11. März 2026
Antrag gemäß § 35 Abs. 3 Nr. 2 KrWG zur Errichtung und Betrieb eines Monoabschnittes für spezifische Massenabfälle im DK-I-Bereich eingereicht
Die AGR Abfallentsorgungs‑Gesellschaft Ruhrgebiet mbH betreibt die Zentraldeponie Emscherbruch (ZDE) auf Grundlage der Planfeststellungsbeschlüsse vom 06.12.1989 und 15.09.2021. Vor dem Hintergrund der vorhandenen Kapazitätssituation auf der ZDE wird derzeit geprüft, inwieweit bestehende Ablagerungsbereiche entlastet und das verbleibende Deponievolumen weiterhin sachgerecht genutzt werden kann. Ziel ist es, die Entsorgungsaufgaben der AGR im Rahmen der bestehenden rechtlichen und technischen Vorgaben auch künftig zuverlässig wahrnehmen zu können.
In diesem Zusammenhang ist vorgesehen, bestimmte Abfälle, die bislang in anderen Ablagerungsbereichen der ZDE entsorgt wurden, unter Beachtung der gesetzlichen Anforderungen (Anhang 3 Ziffer 2 DepV) künftig als spezifische Massenabfälle im Sinne des § 2 Nr. 34 DepV in einem gesonderten Monoabschnitt abzulagern. Die geplante Ablagerung soll in einem hierfür geeigneten Bereich der ZDE erfolgen. Für die verbleibende Restlaufzeit dieses Bereichs wird von einer maximalen Ablagerungsmenge von bis zu 40.000 t pro Jahr ausgegangen.

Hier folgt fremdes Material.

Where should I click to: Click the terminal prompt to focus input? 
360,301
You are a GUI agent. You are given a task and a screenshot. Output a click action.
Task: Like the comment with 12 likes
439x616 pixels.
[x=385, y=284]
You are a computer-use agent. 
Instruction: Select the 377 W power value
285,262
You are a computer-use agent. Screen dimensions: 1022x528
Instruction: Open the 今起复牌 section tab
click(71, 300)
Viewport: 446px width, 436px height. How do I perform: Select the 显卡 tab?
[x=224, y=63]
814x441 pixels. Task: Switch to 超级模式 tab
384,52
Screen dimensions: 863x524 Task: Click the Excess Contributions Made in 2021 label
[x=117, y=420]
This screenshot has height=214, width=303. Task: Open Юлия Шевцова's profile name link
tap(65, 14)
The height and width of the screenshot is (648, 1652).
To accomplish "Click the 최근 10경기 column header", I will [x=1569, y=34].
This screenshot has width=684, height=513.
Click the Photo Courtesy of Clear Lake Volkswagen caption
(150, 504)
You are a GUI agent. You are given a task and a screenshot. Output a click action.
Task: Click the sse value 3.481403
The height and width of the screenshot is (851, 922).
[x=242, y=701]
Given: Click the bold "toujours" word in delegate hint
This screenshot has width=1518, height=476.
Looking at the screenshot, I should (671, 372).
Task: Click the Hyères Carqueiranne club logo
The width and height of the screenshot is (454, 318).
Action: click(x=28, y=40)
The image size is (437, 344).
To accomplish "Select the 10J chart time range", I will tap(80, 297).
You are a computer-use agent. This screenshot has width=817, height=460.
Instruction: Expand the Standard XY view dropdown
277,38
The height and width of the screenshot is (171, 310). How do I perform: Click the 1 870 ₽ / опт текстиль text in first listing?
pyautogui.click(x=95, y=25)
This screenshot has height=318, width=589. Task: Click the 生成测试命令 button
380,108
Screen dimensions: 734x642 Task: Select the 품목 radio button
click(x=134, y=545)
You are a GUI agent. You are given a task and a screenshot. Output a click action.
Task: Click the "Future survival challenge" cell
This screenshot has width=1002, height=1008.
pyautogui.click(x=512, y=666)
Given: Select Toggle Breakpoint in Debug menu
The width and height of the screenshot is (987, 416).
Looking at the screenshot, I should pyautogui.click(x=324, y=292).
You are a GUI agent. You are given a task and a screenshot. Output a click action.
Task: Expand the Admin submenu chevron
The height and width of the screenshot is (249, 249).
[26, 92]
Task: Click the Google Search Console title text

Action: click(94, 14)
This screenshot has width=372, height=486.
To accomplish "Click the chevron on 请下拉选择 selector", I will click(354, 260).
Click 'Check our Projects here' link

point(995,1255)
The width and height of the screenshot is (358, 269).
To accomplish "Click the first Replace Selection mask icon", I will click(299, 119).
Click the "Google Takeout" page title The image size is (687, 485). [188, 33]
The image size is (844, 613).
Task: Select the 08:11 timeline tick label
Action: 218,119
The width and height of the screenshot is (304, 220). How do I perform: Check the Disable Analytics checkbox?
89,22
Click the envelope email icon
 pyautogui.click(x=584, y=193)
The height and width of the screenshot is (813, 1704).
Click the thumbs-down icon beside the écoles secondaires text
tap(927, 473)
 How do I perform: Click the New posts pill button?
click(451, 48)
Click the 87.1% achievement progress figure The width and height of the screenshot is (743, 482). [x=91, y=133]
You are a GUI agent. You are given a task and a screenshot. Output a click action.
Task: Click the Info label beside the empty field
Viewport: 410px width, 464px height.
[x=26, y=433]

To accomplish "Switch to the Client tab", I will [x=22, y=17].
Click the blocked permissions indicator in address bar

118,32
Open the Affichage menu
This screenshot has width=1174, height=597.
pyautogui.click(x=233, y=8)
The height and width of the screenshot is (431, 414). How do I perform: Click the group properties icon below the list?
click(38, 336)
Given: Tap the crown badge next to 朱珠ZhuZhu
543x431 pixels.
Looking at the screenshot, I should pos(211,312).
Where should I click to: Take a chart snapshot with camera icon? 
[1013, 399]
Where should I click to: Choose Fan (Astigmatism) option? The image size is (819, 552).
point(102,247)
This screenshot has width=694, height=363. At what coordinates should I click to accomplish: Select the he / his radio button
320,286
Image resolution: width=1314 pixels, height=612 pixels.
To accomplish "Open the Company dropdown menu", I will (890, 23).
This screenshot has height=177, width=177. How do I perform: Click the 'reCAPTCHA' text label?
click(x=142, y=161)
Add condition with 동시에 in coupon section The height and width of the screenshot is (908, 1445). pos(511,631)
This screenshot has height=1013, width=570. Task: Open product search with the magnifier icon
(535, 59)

Am 11. März 2026 hat die AGR Abfallentsorgungs‑Gesellschaft Ruhrgebiet mbH bei der Bezirksregierung Münster einen Antrag gemäß § 35 Abs. 3 Nr. 2 KrWG auf Errichtung und Betrieb eines solchen Monoabschnittes gestellt. Über die Zulässigkeit des Vorhabens ist im weiteren Verfahren zu entscheiden.